The vertical component (the 'j' part) is 15.

**step4** Finding the multiplier for the 'i' parts

We need to find out what number we multiply the 'i' part of vector 'u' by to get the 'i' part of vector 'v'.
The 'i' part of 'v' is -20.
The 'i' part of 'u' is 4.
To find this multiplier, we can divide the 'i' part of 'v' by the 'i' part of 'u':
$$-20 \div 4 = -5$$
So, the 'i' part of 'v' is -5 times the 'i' part of 'u'.

**step5** Finding the multiplier for the 'j' parts

Next, we need to find out what number we multiply the 'j' part of vector 'u' by to get the 'j' part of vector 'v'.
The 'j' part of 'v' is 15.
The 'j' part of 'u' is -3.
To find this multiplier, we can divide the 'j' part of 'v' by the 'j' part of 'u':
$$15 \div -3 = -5$$
So, the 'j' part of 'v' is -5 times the 'j' part of 'u'.

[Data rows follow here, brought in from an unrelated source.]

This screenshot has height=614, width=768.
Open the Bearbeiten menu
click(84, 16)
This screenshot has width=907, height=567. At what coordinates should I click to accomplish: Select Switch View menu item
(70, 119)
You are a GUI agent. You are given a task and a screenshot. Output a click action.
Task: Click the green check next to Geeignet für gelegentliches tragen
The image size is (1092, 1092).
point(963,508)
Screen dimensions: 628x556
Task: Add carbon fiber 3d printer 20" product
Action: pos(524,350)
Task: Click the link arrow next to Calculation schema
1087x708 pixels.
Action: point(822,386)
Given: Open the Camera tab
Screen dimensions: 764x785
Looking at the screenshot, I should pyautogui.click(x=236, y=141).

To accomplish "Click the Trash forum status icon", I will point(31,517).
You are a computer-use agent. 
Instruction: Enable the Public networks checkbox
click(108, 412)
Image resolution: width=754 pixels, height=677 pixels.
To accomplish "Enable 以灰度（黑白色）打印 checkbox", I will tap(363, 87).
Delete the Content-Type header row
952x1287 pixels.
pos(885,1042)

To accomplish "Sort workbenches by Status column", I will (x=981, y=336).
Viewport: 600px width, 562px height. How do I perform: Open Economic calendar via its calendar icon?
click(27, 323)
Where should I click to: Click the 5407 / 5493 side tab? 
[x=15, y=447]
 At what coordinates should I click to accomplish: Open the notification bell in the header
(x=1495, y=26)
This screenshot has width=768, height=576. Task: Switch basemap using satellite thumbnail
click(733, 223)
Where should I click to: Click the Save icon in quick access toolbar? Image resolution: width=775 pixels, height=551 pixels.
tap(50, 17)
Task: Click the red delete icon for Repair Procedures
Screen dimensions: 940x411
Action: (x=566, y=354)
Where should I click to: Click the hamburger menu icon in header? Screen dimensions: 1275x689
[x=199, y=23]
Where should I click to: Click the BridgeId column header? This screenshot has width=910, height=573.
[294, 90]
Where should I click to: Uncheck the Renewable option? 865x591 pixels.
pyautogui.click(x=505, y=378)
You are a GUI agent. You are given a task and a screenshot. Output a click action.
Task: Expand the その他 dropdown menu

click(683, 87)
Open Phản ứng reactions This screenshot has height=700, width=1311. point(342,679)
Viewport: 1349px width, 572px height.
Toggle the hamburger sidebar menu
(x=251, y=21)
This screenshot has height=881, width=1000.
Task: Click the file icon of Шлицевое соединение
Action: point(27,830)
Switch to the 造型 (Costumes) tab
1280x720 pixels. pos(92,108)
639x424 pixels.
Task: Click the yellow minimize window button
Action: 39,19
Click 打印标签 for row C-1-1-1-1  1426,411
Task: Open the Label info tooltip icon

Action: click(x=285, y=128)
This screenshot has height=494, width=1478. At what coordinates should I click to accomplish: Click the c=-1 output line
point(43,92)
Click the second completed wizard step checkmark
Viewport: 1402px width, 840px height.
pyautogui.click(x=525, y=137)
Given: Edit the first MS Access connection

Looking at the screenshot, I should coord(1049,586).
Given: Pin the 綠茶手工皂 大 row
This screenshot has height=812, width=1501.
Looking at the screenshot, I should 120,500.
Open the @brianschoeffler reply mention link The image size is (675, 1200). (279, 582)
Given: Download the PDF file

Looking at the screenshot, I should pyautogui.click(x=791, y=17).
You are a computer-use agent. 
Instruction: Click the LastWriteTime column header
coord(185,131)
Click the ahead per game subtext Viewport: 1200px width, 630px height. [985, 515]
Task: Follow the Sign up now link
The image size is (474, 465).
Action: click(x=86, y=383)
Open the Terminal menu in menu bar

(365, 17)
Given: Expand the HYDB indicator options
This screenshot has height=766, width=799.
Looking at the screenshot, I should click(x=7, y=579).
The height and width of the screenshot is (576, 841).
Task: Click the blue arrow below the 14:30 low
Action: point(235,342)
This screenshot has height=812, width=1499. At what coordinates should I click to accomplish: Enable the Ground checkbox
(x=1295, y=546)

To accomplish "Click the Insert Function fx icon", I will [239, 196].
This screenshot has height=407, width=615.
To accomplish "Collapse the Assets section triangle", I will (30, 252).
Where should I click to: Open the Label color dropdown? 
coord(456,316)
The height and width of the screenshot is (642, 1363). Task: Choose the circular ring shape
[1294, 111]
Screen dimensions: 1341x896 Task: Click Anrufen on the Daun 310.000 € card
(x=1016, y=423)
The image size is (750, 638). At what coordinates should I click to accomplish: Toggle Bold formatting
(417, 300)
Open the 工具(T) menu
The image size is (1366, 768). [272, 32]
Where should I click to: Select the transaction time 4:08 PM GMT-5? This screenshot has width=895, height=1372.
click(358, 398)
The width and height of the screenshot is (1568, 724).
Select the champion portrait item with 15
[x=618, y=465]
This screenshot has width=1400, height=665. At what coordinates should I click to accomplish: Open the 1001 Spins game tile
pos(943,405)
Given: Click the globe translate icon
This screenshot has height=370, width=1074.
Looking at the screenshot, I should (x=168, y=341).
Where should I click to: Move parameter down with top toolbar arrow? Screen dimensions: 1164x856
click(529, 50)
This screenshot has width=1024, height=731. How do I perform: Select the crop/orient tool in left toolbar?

**step6** Determining if the vectors are parallel

We found the same multiplier, -5, for both the 'i' parts and the 'j' parts. This means that every part of vector 'u' can be multiplied by -5 to get the corresponding part of vector 'v'.
When one vector can be made by multiplying all the parts of another vector by the exact same number, the vectors are parallel.
Therefore, the vectors u and v are parallel.